BEGIN

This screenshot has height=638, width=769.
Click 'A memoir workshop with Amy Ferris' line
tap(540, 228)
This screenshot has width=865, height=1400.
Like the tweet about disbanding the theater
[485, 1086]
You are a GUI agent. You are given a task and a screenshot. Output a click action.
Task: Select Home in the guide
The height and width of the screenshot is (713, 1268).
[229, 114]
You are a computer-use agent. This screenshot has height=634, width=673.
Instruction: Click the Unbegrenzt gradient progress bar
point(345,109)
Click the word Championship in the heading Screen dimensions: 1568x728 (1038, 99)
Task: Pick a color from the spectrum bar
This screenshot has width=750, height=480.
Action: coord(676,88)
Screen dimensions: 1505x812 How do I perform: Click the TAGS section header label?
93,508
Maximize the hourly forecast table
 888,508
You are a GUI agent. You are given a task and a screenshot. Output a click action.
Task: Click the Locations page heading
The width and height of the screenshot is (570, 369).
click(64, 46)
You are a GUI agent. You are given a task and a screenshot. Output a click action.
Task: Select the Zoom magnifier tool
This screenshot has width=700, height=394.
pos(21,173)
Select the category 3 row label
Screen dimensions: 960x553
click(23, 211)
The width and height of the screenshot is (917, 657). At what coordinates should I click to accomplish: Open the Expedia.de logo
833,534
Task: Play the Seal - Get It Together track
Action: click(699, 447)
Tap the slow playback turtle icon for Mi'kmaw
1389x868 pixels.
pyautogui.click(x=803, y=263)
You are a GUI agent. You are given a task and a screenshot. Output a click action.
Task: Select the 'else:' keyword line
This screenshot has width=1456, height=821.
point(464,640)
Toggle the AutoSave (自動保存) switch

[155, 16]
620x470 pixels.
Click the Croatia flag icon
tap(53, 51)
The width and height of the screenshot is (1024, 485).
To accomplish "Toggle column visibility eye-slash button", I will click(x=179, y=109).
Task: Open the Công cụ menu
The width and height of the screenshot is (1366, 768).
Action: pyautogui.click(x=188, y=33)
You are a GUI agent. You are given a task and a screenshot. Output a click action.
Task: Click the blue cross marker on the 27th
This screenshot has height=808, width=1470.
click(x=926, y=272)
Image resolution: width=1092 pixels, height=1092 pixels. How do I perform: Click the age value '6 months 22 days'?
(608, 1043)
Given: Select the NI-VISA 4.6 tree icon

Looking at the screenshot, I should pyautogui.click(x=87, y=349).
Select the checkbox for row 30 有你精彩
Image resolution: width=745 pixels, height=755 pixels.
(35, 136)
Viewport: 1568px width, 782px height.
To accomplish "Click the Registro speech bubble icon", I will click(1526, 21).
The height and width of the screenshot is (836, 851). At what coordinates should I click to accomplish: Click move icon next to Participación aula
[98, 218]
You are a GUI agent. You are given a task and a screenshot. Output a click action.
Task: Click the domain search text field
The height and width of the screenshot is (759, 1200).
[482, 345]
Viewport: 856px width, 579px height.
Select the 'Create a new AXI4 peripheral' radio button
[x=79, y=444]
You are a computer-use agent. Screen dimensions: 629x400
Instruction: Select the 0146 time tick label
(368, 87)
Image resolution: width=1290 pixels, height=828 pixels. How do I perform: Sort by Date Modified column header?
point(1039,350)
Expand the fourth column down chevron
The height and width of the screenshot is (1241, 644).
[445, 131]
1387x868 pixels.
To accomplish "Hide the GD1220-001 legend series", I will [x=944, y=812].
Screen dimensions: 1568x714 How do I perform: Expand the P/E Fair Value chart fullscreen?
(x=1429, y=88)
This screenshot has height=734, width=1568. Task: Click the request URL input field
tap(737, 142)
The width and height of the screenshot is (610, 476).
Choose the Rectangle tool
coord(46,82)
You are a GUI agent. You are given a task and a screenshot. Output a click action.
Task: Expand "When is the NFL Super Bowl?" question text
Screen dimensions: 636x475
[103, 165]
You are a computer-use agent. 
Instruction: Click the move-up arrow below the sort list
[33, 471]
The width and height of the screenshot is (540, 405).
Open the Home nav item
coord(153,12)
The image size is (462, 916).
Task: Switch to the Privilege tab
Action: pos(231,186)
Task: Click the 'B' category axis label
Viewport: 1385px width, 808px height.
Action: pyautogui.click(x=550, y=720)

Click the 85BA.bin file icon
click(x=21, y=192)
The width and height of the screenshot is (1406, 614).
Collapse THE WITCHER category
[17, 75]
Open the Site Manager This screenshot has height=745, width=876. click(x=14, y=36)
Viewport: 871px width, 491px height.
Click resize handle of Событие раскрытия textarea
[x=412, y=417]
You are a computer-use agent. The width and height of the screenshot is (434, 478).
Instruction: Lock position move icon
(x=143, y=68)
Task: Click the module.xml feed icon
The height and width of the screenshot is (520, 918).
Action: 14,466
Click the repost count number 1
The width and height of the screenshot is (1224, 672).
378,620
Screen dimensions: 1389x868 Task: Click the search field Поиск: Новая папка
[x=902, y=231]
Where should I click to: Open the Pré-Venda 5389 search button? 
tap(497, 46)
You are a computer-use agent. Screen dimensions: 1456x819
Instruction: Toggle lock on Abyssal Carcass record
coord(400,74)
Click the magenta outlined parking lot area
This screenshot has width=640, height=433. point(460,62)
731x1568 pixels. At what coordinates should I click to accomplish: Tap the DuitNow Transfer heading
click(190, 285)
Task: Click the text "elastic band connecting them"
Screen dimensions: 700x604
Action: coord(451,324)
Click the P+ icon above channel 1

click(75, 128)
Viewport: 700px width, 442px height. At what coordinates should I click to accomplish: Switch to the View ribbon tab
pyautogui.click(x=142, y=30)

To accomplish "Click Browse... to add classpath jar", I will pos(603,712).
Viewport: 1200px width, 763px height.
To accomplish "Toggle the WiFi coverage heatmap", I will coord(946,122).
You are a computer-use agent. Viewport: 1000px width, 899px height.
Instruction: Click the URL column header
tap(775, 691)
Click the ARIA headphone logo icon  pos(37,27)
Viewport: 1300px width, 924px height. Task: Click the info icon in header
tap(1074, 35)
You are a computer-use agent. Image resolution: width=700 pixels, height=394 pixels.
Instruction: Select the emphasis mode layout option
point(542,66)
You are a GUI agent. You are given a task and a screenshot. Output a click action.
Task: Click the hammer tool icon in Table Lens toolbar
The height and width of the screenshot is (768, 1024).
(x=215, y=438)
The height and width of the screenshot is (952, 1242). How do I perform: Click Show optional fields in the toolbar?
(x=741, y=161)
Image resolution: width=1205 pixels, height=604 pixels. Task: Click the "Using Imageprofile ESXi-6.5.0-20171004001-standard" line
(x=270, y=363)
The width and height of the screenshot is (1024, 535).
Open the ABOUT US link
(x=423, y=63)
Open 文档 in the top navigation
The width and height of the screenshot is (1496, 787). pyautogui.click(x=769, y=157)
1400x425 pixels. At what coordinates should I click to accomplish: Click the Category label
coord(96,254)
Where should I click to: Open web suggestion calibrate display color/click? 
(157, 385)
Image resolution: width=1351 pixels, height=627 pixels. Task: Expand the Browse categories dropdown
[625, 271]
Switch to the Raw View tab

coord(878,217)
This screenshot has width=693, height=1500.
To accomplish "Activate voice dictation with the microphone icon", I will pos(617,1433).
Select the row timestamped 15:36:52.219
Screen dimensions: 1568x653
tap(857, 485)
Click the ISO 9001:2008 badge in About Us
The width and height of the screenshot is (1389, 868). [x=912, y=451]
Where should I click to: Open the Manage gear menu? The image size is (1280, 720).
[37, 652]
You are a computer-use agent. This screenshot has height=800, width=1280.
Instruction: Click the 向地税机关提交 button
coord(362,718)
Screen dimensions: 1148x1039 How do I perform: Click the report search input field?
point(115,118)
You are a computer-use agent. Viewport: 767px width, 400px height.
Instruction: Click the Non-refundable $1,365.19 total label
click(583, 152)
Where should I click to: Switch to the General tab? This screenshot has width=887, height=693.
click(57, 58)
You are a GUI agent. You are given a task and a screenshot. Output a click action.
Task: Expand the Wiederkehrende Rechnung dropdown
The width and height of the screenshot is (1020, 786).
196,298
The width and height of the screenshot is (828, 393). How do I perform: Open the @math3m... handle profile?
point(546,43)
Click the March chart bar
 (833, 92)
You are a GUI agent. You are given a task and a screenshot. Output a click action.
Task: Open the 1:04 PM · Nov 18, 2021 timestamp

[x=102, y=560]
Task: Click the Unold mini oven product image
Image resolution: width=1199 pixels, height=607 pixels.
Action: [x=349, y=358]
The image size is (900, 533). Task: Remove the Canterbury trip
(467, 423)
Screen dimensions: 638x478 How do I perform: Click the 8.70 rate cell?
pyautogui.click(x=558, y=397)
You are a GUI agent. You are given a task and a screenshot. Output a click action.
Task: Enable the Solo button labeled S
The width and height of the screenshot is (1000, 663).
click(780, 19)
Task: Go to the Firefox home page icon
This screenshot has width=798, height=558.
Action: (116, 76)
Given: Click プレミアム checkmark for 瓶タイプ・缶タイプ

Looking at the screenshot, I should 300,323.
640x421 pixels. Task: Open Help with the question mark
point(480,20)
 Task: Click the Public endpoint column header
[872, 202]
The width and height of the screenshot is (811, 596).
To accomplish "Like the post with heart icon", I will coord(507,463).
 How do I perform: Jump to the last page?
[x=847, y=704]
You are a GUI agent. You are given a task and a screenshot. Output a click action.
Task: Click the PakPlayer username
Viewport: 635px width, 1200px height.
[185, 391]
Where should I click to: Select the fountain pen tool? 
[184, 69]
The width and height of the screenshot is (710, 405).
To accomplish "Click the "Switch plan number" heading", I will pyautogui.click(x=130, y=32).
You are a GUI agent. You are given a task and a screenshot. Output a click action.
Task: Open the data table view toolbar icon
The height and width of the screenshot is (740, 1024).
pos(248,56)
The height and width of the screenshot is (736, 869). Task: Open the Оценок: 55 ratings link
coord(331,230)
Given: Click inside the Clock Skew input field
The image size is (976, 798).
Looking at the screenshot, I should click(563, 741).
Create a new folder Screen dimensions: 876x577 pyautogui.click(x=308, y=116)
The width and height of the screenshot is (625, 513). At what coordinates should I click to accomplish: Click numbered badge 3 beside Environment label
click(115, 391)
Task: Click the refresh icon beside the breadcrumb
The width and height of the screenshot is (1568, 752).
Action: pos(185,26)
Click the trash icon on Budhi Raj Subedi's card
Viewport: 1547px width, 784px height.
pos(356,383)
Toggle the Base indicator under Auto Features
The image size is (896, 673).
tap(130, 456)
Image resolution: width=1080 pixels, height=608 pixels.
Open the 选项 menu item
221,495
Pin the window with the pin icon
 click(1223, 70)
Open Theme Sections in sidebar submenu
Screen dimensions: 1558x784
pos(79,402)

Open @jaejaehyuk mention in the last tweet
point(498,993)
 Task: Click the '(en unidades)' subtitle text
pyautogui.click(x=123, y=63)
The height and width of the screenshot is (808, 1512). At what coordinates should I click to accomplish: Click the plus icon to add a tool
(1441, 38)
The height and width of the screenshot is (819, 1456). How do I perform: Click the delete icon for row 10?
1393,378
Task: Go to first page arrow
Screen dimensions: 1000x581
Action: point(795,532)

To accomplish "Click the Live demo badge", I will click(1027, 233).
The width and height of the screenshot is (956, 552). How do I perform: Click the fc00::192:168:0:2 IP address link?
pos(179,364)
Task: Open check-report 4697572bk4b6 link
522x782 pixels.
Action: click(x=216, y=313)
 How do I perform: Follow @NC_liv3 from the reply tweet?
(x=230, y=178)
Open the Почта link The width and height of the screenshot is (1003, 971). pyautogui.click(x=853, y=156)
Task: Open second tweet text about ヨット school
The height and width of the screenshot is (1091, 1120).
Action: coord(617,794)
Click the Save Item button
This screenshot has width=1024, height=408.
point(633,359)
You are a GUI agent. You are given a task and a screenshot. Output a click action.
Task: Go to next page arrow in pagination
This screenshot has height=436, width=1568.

END

WHAT THIS TASK INVOLVES. Return each line above where the word "computer" shows up.

WRITTEN RESPONSE.
You are a computer-use agent. This screenshot has height=634, width=673.
You are a computer-use agent. Screen dimensions: 629x400
You are a computer-use agent. 
You are a computer-use agent. The width and height of the screenshot is (434, 478).
You are a computer-use agent. Screen dimensions: 1456x819
You are a computer-use agent. Viewport: 1000px width, 899px height.
You are a computer-use agent. Image resolution: width=700 pixels, height=394 pixels.
You are a computer-use agent. This screenshot has height=800, width=1280.
You are a computer-use agent. Viewport: 767px width, 400px height.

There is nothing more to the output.